*Tarea asignada A:* Transcribe el fragmento sobre Miami empezando en "Miami vive de" y terminando en "aquí en vacaciones.".
*Tarea asignada B:* Escribe la parte siguiente del fragmento sobre Miami, a partir de su última oración.

*Fragmento:*
—————

Miami es una ciudad difícil y caótica. Una gran contradicción. Antes de vivir en ella la visite un par de veces y siempre me había impresionado la organización y limpieza a pesar de estar habitada por la misma gente que es desorganizada y sucia en sus países de origen. Viviendo en ella no tardé mucho en darme cuenta que las apariencias no estaban ni cerca de la realidad. Tras su imagen antiséptica, duerme un pueblo vacío. Una cultura en proceso de desarrollo, con influencias de tantas partes que carece de una propia.
Miami vive de su imagen, es un pueblo de turistas y para turistas, a pesar de que potencialmente no es más atractivo que cualquier país en Latinoamérica. Viviendo en Miami uno se pregunta una y otra vez que demonios venía uno a hacer aquí en vacaciones.
Ante la escasez de significado, no es ninguna sorpresa que no haya museos que merezcan ser visitados o monumentos frente a los cuales tomarse una foto. El sitio más popular con los turistas cuando vivía allí eran las escaleras de entrada a la casa de Gianni Versace. Con cara seria, detrás de unos lentes oscuros recién comprados en alguna tienda de descuento, los turistas hacían cola para posar en el punto exacto donde poco antes la sangre del malogrado diseñador había manchado el suelo donde ahora derramaban helado. Necro-turismo sería el término correcto para esto. Pero sin muchas otras opciones, que más pueden hacer sino rodar por las interminables autopistas o los centros comerciales llenos de mercancías traídos de alguna otra parte del mundo. Ropas italianas y electrodomésticos japoneses. Nada y todo. De todo un poco. Bienvenido a Miami.
A mí no me gustó Miami, y Miami no gustó de mí. Por lo que algunos de los peores días de mi vida los pase allí, rodando sus autopistas, sin nada mejor que hacer que desear llegar a alguna parte. La interestatal 95, que cruza Miami de norte a Sur (o viceversa) llega hasta el Canadá. Si tan solo hubiera tenido el dinero me hubiera ido sin pensarlo dos veces. A Nueva York. A Carolina del Norte. A donde fuera. Lejos.

—————

*Listado:*
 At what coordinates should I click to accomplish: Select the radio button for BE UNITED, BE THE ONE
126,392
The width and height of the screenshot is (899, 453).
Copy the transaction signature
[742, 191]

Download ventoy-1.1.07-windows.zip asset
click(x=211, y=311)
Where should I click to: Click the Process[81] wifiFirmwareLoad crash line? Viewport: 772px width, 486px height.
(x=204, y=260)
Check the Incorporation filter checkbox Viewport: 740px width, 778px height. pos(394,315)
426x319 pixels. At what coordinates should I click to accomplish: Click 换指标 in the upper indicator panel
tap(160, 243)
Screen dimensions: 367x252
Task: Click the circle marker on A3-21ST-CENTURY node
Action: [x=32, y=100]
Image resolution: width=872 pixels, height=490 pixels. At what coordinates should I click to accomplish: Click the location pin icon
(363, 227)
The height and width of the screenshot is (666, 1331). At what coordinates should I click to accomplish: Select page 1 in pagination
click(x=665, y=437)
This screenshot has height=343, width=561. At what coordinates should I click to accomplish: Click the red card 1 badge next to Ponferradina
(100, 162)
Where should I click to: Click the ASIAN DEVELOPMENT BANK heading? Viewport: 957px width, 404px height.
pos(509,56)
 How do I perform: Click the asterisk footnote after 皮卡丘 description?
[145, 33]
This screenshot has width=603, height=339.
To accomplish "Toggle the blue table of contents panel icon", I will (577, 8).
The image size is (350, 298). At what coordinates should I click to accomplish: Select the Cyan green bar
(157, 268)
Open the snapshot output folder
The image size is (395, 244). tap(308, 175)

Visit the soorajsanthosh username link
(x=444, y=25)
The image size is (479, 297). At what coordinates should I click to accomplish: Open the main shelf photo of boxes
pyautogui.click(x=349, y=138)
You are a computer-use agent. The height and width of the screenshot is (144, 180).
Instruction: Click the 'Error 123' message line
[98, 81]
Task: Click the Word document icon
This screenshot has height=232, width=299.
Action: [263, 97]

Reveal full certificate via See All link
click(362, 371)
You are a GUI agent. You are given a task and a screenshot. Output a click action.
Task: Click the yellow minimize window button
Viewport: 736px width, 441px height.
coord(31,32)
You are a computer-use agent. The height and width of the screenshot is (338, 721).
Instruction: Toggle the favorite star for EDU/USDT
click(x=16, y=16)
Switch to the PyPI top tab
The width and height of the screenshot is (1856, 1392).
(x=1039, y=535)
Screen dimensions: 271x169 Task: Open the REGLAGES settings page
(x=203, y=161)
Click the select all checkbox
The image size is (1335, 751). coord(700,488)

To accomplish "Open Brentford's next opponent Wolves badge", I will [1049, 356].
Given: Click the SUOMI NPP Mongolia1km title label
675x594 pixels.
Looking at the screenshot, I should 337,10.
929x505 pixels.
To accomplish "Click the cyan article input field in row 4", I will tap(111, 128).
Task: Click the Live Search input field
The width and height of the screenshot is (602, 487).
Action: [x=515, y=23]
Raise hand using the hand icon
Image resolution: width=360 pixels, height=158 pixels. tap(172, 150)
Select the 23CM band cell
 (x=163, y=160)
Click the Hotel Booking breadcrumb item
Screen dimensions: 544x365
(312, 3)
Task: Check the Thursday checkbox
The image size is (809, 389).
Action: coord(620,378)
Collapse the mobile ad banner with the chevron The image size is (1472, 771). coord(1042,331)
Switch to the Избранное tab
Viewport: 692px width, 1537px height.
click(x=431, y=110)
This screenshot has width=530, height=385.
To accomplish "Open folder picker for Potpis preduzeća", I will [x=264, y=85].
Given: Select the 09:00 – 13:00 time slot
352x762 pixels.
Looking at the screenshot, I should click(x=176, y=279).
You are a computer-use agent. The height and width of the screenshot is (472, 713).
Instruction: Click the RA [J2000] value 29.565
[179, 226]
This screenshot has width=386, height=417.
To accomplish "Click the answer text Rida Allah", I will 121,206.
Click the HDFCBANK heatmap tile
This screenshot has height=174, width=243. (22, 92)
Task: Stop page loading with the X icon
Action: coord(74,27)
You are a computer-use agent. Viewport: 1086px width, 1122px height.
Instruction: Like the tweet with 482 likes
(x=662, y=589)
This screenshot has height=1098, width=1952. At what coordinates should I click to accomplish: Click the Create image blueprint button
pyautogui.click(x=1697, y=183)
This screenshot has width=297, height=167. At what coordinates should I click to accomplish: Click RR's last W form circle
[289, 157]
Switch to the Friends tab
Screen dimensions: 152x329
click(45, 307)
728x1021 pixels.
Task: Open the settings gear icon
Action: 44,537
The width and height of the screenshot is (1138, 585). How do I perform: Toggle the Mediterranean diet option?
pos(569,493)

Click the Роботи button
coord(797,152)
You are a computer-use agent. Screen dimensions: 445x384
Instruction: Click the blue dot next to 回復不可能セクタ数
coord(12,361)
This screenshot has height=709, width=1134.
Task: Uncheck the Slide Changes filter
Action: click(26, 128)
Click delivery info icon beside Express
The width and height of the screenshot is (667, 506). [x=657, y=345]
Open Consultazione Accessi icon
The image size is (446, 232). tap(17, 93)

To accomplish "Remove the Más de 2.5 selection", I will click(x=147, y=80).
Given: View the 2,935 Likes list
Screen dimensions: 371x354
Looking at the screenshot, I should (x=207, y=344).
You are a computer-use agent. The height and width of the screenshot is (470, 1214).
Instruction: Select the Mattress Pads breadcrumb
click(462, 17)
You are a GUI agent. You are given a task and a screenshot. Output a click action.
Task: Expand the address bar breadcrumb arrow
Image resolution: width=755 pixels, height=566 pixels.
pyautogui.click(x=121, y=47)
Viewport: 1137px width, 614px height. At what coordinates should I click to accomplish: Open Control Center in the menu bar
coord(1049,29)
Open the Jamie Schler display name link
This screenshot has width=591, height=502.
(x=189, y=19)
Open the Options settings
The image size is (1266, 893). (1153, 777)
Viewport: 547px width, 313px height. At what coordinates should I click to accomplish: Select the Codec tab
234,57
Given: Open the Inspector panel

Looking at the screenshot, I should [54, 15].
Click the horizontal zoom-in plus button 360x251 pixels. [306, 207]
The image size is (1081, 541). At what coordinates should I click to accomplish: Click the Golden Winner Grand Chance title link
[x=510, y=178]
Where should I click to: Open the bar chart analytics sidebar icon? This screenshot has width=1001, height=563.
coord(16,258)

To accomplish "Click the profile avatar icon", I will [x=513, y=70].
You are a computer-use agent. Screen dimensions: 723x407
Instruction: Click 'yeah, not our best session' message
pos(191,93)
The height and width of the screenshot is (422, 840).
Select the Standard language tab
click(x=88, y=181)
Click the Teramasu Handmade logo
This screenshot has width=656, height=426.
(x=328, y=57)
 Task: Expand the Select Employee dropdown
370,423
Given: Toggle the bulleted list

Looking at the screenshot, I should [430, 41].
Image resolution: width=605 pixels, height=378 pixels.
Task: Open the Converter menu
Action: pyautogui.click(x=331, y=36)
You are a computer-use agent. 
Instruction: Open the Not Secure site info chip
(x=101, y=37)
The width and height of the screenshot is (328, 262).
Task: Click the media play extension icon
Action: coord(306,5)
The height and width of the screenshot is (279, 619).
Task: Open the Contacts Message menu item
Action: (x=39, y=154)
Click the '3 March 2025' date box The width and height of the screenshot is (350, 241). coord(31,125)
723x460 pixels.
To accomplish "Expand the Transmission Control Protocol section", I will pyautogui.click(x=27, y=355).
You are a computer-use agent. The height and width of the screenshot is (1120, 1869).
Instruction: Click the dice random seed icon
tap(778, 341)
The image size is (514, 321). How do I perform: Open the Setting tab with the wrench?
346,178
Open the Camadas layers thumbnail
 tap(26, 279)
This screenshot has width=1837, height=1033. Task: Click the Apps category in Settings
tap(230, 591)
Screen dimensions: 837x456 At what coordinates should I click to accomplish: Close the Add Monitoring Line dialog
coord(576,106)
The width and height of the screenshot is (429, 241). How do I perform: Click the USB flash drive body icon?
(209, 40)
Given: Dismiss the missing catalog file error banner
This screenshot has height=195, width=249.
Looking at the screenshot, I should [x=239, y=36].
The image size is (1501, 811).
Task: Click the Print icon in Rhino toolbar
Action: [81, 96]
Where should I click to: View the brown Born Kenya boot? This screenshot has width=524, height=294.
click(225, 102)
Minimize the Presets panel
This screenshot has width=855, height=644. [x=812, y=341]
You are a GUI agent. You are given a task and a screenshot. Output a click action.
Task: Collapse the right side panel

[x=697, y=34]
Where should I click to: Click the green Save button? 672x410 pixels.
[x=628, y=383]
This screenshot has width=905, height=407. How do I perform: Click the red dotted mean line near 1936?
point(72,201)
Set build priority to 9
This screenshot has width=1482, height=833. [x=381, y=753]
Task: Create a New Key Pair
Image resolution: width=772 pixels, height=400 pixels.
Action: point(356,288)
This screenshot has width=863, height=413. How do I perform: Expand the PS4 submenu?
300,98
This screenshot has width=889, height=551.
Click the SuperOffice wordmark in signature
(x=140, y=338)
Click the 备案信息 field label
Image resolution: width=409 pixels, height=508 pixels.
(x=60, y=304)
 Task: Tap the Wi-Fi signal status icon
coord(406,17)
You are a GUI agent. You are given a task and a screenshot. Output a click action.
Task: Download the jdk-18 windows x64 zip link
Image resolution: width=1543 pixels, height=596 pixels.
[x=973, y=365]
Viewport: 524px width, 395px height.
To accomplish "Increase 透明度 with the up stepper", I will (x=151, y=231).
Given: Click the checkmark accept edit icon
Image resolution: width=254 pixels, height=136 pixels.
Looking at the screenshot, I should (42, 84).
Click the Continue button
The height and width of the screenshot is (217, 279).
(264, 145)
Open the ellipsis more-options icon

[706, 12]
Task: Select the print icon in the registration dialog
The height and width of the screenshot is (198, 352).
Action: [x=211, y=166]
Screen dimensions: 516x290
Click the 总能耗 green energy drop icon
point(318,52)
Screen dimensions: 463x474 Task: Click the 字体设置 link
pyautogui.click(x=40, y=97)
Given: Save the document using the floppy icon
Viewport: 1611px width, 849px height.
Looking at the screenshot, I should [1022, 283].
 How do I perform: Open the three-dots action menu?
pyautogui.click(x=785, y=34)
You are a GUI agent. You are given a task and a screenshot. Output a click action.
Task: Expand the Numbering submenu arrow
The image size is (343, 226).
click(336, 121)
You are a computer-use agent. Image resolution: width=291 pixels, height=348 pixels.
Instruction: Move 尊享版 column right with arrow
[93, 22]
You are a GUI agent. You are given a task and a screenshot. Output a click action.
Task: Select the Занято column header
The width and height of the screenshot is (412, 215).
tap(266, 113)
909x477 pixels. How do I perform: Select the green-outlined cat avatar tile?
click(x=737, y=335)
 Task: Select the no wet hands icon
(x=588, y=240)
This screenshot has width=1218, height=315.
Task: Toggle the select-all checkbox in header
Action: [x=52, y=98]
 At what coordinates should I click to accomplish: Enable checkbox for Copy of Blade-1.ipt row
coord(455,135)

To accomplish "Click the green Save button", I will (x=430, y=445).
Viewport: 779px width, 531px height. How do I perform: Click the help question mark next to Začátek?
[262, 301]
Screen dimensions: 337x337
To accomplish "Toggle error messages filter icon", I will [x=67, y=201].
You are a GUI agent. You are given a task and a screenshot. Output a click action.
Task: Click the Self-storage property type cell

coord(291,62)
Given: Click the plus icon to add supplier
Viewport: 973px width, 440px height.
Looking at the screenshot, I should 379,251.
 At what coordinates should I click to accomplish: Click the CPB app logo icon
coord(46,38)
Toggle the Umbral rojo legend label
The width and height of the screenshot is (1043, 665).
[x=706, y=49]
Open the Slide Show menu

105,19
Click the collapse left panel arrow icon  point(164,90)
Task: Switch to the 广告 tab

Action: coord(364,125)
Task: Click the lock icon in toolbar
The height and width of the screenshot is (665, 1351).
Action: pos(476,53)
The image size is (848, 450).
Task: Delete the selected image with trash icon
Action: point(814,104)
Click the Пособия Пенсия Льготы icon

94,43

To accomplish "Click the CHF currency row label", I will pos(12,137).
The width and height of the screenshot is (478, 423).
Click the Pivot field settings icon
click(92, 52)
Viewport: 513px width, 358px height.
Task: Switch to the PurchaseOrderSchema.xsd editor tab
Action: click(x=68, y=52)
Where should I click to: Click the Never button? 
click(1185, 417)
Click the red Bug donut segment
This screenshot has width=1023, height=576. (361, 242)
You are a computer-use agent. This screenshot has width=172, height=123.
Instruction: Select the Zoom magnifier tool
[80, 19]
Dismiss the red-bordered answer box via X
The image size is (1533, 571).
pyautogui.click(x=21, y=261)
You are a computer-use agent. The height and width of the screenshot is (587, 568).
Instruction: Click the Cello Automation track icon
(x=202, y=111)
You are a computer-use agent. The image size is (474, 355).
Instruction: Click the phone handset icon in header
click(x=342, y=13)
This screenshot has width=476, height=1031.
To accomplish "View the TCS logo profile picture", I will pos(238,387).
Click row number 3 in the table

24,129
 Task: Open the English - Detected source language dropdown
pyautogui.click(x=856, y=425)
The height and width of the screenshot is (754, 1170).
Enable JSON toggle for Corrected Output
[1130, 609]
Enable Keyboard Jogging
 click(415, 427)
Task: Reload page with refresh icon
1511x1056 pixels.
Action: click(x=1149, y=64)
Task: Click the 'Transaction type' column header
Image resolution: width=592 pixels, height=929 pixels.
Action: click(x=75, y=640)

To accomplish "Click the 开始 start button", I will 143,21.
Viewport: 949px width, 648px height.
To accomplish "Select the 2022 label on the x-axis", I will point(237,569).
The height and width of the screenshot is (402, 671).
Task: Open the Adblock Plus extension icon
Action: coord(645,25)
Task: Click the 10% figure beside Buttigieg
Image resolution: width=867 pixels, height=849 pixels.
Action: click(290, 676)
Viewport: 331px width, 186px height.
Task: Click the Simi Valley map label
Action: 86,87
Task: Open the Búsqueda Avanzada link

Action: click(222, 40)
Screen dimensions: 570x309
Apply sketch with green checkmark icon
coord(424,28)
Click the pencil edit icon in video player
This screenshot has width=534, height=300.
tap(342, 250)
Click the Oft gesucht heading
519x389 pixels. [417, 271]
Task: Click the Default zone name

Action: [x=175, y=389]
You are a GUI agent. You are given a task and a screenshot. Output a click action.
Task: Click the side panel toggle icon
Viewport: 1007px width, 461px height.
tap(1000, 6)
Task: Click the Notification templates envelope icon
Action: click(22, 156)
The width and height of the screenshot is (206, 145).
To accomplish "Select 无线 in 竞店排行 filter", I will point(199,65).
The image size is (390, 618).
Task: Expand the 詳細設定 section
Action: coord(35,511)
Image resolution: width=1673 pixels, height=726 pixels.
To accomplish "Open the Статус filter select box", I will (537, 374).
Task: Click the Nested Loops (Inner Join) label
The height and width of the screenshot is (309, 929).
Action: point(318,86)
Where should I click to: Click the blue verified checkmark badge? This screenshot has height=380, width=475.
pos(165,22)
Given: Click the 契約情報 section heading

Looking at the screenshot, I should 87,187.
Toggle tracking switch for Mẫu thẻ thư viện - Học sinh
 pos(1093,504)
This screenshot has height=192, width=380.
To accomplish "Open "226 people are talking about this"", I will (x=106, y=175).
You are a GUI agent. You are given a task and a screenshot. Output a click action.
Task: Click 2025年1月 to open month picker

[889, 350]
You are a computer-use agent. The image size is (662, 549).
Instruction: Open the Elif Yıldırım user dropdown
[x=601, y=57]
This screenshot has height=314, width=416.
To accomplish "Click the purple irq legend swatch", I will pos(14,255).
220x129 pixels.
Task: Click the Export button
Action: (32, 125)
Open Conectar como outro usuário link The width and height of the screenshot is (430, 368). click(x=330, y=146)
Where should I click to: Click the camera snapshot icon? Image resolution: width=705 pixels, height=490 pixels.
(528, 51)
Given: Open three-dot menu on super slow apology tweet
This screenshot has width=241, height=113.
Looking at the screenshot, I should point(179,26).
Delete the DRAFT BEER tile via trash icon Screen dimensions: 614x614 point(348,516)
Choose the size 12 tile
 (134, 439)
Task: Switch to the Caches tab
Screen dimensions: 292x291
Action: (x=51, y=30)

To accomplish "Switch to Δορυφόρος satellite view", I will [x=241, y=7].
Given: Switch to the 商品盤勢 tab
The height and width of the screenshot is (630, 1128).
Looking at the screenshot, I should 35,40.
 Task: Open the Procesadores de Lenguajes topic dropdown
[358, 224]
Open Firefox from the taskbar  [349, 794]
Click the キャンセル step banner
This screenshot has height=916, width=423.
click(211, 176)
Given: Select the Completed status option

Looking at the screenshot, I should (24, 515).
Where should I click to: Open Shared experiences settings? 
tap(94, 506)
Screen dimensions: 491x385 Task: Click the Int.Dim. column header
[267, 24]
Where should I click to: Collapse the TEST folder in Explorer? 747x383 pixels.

—————

*Resultado A:*
Miami vive de su imagen, es un pueblo de turistas y para turistas, a pesar de que potencialmente no es más atractivo que cualquier país en Latinoamérica. Viviendo en Miami uno se pregunta una y otra vez que demonios venía uno a hacer aquí en vacaciones.

*Resultado B:*
Pero a pesar de que todo iba de mal en peor algo me hacía sentir que eventualmente las cosas iban a cambiar. La mayoría de las personas en Miami no hacía mucho corrían a través de la frontera mexicana o remaban en una tripa por el Mar Caribe. Y ahí estaban, trabajando, comprando casas, saliendo los viernes en la noche. ¿Iba yo a ser la excepción? El único inmigrante sin trabajo, ni casa, ni familia, ni amigos. Cuando el pesimismo me atacaba estaba seguro de que esto sería así. Y veía mi pequeña aventura condenada al fracaso. Regresando a Caracas, con el rabo entre las piernas a hacer quien sabe que. Con la marca eterna de haber fallado donde no se necesita otra cosa que voluntad y paciencia para llegar a donde uno quiere.
Y ese era mi error más grande. Pensar que tener voluntad y la paciencia era cosa fácil.
En ese entonces mi auto-estima era solo superada por los falsos valores sobre los que se sustentaban. Yo pensaba que iba a lograr lo que quería solo por que estaba más preparado que todos los espaldas mojadas de Florida. Y ¿por qué no? Hablaba mejor inglés, y conocía la cultura mejor que cualquiera de ellos. ¿Qué podía faltarme? Me faltaba todo. Me faltaba hambre. Me faltaban ganas y me faltaba llegar al punto en que un hombre es puesto entre la espada y la pared y el único camino es hacia adelante.
Ese día llegó para la Navidad de 1998. Entonces pasaba el mayor tiempo posible fuera de la casa, saliendo antes que todos se levantaran y llegando después que todos se habían acostado a dormir.
Nunca me había importado mucho la navidad. Mi familia siempre se reunía y todos comíamos y bebíamos hasta el amanecer. Era algo que pasaba, como cualquier otra fiesta. Nunca algo especial que se extrañaba. Pero esto era solo porque la posibilidad de que no fuera, no existía.
El día de navidad compré una corbata para Humberto y unos discos para su esposa. Había pavo e invitados para la cena, por lo que me vestí con lo mejor que tenía. A las diez todo se había acabado, y en la sobremesa Humberto trajo a colación el tema de mi partida. Le dije que trabajaba duro en conseguir un trabajo para irme. El me respondió que por lo visto no lo suficiente. El resto de la familia guardó silencio. Alguien en algún lado hablaba de lo lejos que había llegado Elvis Crespo y de cómo su último disco era una obra de arte. Que era completamente diferente, un nuevo comienzo.
Fui a la cocina y empecé a lavar los platos. En la sala podía escuchar a la esposa de Humberto tratando de calmarlo y a él diciéndole que no se metiera en lo que no le importaba. Con un nudo en la garganta me sequé las manos y decidí salir a caminar cuando repicó el teléfono. Era Hans.
—No me lo vas a creer pero de repente sentí como que no la estabas pasando bien. Me dijo con su acento peruano.
—No lo creerías si estuvieras aquí. Le respondí.
Una pausa.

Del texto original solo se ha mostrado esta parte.